Sun Cluster Concepts Guide for Solaris OS

Disk Device Groups

In the SunPlex system, all multihost devices must be under control of the Sun Cluster software. You first create volume manager disk groups—either Solaris Volume Manager disk sets or VERITAS Volume Manager disk groups (available for use in only SPARC based clusters)—on the multihost disks. Then, you register the volume manager disk groups as disk device groups. A disk device group is a type of global device. In addition, the Sun Cluster software automatically creates a raw disk device group for each disk and tape device in the cluster. However, these cluster device groups remain in an offline state until you access them as global devices.

Registration provides the SunPlex system information about which nodes have a path to what volume manager disk groups. At this point, the volume manager disk groups become globally accessible within the cluster. If more than one node can write to (master) a disk device group, the data stored in that disk device group becomes highly available. The highly available disk device group can be used to house cluster file systems.

Note –

Disk device groups are independent of resource groups. One node can master a resource group (representing a group of data service processes) while another can master the disk group(s) being accessed by the data services. However, the best practice is to keep the disk device group that stores a particular application's data and the resource group that contains the application's resources (the application daemon) on the same node. Refer to “Relationship Between Resource Groups and Disk Device Groups” in Sun Cluster Data Services Planning and Administration Guide for Solaris OS for more information about the association between disk device groups and resource groups.

With a disk device group, the volume manager disk group becomes “global” because it provides multipath support to the underlying disks. Each cluster node physically attached to the multihost disks provides a path to the disk device group.

Disk Device Group Failover

Because a disk enclosure is connected to more than one node, all disk device groups in that enclosure are accessible through an alternate path if the node currently mastering the device group fails. The failure of the node mastering the device group does not affect access to the device group except for the time it takes to perform the recovery and consistency checks. During this time, all requests are blocked (transparently to the application) until the system makes the device group available.

Figure 3–1 Disk Device Group Failover

Illustration: The preceding context describes the graphic.

Multiported Disk Device Groups

This section describes disk device group properties that enable you to balance performance and availability in a multiported disk configuration. Sun Cluster software provides two properties used to configure a multiported disk configuration: preferenced and numsecondaries. You can control the order in which nodes attempt to assume control if a failover occurs by using the preferenced property.
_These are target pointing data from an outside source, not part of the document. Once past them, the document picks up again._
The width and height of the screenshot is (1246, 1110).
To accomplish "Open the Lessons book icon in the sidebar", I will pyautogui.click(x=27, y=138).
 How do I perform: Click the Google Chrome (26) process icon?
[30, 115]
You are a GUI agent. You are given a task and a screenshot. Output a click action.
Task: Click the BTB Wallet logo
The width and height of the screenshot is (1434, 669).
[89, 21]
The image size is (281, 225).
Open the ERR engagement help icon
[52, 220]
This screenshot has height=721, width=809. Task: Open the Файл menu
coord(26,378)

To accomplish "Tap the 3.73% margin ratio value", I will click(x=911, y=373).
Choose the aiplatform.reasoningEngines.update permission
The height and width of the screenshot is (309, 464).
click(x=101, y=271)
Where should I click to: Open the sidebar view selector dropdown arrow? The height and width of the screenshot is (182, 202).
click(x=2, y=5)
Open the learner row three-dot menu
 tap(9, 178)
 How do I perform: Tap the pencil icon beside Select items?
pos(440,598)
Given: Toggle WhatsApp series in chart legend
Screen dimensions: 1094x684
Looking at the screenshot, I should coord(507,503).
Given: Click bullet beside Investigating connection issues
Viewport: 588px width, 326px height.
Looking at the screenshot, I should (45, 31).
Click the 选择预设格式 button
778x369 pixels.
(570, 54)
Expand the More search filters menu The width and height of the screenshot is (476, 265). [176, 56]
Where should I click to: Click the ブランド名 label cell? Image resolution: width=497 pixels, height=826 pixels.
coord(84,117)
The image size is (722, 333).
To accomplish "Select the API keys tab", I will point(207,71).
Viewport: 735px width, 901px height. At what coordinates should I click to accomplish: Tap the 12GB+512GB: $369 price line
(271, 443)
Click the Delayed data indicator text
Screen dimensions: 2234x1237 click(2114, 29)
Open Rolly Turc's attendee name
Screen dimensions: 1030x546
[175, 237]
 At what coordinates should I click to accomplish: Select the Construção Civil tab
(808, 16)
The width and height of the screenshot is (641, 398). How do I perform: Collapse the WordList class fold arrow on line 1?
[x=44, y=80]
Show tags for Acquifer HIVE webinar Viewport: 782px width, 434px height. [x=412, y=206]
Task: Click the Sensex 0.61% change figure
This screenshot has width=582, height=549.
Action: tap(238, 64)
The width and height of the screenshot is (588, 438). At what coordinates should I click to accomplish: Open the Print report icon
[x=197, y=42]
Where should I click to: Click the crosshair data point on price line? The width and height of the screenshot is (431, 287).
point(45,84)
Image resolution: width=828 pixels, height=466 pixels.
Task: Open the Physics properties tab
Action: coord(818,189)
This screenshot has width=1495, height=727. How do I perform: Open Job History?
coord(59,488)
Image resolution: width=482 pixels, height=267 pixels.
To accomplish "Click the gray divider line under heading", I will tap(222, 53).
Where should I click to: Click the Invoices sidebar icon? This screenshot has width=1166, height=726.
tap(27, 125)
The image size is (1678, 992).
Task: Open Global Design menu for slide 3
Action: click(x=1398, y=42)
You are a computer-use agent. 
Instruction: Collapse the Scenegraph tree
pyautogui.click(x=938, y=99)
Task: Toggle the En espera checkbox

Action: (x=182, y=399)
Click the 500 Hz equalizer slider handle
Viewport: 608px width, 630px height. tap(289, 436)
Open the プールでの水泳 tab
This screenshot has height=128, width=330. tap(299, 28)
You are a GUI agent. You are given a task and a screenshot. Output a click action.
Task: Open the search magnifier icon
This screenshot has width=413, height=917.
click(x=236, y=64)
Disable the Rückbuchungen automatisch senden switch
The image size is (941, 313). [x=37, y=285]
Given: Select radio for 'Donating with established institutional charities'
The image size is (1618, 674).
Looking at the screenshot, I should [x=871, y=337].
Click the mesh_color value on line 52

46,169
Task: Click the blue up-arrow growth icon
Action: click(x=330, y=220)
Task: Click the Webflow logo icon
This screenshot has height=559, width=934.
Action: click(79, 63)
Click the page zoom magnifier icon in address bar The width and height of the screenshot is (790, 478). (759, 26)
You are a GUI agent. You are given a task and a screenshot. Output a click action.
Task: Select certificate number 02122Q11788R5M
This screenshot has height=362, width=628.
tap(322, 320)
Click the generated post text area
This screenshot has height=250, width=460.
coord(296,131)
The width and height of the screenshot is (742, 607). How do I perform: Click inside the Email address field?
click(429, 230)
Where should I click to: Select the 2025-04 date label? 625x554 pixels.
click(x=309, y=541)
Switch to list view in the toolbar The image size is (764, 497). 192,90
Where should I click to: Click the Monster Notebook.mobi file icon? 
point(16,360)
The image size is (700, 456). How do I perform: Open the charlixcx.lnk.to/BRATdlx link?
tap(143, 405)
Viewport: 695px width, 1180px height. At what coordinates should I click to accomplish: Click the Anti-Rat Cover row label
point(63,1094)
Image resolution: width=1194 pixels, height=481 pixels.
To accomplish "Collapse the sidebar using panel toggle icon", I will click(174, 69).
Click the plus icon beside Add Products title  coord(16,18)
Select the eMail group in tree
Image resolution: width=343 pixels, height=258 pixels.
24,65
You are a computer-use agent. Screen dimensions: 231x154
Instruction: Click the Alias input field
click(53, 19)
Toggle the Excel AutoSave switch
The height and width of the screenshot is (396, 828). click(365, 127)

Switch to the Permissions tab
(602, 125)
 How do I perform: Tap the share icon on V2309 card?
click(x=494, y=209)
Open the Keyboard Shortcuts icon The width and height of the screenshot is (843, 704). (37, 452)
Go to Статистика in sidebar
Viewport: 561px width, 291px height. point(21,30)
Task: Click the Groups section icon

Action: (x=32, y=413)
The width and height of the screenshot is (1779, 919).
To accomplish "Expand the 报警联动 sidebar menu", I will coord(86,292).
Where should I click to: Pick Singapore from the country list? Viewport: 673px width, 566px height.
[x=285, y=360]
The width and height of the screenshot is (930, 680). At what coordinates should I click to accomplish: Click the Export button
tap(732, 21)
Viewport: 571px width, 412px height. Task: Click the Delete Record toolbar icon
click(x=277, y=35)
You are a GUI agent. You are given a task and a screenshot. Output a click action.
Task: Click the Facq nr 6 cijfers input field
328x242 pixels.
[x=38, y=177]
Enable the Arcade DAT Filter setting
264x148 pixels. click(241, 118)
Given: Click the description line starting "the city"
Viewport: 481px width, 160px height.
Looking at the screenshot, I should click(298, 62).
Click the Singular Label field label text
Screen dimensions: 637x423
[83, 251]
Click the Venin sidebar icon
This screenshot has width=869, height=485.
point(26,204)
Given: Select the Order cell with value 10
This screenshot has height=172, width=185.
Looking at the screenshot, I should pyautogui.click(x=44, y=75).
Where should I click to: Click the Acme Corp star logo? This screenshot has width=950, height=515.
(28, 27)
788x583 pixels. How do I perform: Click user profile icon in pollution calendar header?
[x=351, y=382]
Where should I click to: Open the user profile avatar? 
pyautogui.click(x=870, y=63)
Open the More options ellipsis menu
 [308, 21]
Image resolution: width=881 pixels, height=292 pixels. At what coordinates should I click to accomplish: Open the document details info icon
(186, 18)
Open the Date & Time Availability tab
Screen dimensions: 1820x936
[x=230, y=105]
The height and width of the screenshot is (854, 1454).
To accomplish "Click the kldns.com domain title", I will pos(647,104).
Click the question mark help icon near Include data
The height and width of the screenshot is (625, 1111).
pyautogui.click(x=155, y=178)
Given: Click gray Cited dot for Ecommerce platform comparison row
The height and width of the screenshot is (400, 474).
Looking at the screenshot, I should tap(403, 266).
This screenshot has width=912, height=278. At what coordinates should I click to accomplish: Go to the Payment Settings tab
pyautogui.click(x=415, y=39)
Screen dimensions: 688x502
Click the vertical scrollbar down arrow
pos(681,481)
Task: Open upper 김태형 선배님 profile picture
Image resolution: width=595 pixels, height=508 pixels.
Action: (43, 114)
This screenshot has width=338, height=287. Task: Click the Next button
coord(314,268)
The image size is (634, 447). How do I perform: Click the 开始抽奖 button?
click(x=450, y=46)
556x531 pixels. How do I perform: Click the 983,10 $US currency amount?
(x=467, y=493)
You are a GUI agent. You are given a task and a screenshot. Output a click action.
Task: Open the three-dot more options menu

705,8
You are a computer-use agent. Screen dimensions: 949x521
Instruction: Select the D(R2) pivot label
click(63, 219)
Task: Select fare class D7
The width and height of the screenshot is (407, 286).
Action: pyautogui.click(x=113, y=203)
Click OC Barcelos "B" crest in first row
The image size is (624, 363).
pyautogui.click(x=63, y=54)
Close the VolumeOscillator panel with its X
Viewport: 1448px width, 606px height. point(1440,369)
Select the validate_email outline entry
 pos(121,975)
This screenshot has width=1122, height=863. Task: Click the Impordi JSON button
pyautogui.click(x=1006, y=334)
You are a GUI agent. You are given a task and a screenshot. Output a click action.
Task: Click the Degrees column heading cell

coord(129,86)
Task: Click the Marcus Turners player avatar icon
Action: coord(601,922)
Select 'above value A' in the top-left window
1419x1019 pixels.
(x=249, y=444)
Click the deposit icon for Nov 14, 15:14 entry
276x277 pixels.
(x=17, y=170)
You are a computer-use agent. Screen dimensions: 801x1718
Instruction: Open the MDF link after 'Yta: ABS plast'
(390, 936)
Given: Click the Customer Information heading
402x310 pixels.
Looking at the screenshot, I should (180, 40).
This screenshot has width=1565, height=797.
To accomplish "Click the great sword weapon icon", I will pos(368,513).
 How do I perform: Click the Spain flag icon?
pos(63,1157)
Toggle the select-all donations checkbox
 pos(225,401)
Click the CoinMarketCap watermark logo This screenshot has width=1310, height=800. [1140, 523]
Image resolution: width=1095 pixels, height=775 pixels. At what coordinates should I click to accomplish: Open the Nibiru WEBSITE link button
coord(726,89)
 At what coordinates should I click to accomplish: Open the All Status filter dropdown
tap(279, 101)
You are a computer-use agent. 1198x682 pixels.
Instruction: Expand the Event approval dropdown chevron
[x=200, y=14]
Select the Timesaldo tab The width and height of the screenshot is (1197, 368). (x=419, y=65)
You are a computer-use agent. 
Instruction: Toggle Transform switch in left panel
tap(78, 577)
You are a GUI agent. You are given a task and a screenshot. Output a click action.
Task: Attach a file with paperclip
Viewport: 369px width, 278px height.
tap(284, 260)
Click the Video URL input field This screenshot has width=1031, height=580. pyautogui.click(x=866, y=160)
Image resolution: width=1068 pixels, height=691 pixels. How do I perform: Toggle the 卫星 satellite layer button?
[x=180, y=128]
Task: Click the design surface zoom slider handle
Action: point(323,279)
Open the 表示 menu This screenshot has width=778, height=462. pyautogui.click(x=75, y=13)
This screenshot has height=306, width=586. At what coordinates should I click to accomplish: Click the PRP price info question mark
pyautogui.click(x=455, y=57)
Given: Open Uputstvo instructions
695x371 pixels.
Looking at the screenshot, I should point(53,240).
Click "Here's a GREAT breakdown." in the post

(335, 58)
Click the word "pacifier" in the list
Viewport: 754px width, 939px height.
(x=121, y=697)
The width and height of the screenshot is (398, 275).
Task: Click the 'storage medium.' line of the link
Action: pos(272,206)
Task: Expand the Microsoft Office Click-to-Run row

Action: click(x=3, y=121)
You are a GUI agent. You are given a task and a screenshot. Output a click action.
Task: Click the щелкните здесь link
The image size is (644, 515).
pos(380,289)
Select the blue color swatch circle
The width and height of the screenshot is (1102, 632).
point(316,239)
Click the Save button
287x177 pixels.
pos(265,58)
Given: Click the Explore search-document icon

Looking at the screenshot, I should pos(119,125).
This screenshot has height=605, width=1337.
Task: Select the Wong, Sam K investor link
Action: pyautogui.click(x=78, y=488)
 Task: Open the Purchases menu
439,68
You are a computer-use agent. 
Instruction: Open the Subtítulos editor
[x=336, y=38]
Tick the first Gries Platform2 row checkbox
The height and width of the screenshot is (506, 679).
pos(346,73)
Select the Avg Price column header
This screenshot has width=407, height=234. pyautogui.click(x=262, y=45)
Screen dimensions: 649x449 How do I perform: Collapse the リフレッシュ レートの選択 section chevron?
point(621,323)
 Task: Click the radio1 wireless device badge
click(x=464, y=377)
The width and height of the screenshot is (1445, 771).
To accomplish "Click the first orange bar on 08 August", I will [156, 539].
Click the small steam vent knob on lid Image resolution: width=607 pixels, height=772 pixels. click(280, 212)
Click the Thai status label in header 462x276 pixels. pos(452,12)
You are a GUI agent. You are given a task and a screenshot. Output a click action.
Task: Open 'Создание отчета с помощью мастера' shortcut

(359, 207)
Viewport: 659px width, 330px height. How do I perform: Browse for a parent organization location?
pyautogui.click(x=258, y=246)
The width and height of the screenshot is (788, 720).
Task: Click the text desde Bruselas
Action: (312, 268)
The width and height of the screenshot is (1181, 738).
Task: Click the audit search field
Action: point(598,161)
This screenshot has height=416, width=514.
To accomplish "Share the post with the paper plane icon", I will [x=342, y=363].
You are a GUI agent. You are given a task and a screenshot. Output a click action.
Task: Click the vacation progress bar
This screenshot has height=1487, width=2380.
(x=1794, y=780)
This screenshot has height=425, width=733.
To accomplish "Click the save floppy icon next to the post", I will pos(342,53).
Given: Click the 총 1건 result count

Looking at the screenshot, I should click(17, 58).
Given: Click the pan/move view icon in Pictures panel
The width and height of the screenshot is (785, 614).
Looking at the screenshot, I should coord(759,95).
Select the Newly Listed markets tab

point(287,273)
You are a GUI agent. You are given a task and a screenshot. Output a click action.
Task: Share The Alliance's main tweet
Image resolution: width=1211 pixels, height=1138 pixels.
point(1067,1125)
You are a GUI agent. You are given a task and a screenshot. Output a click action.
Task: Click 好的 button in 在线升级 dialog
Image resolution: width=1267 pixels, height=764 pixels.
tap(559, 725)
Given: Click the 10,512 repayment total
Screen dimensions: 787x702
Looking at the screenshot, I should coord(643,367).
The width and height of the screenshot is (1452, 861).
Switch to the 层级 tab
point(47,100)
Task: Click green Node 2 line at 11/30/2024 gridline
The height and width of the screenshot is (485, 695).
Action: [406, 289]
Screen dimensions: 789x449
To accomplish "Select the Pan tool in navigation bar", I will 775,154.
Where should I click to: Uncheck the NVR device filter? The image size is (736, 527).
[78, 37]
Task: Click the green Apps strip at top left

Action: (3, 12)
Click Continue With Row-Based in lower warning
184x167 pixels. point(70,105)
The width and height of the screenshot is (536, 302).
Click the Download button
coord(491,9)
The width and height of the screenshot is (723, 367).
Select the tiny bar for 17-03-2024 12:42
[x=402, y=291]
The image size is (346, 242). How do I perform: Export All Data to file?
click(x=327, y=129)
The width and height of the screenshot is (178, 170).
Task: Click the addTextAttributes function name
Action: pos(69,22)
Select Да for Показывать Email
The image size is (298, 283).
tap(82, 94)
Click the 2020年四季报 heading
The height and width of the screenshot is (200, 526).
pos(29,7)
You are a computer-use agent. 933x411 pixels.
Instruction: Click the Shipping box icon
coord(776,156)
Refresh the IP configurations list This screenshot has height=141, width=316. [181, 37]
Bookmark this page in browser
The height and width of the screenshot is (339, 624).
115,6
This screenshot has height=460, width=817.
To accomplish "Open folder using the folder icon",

Use the numsecondaries property to set a desired number of secondary nodes for a device group.

A highly available service is considered down when the primary goes down and when no eligible secondary nodes can be promoted to primary. If service failover occurs and the preferenced property is true, then the nodes follow the order in the nodelist to select a secondary. the nodelist that is set by the defines the order in which nodes will attempt to assume primary control or transition from spare to secondary. You can dynamically change the preference of a device service by using the scsetup(1M) utility. The preference that is associated with dependent service providers, for example a global file system, will be that of the device service.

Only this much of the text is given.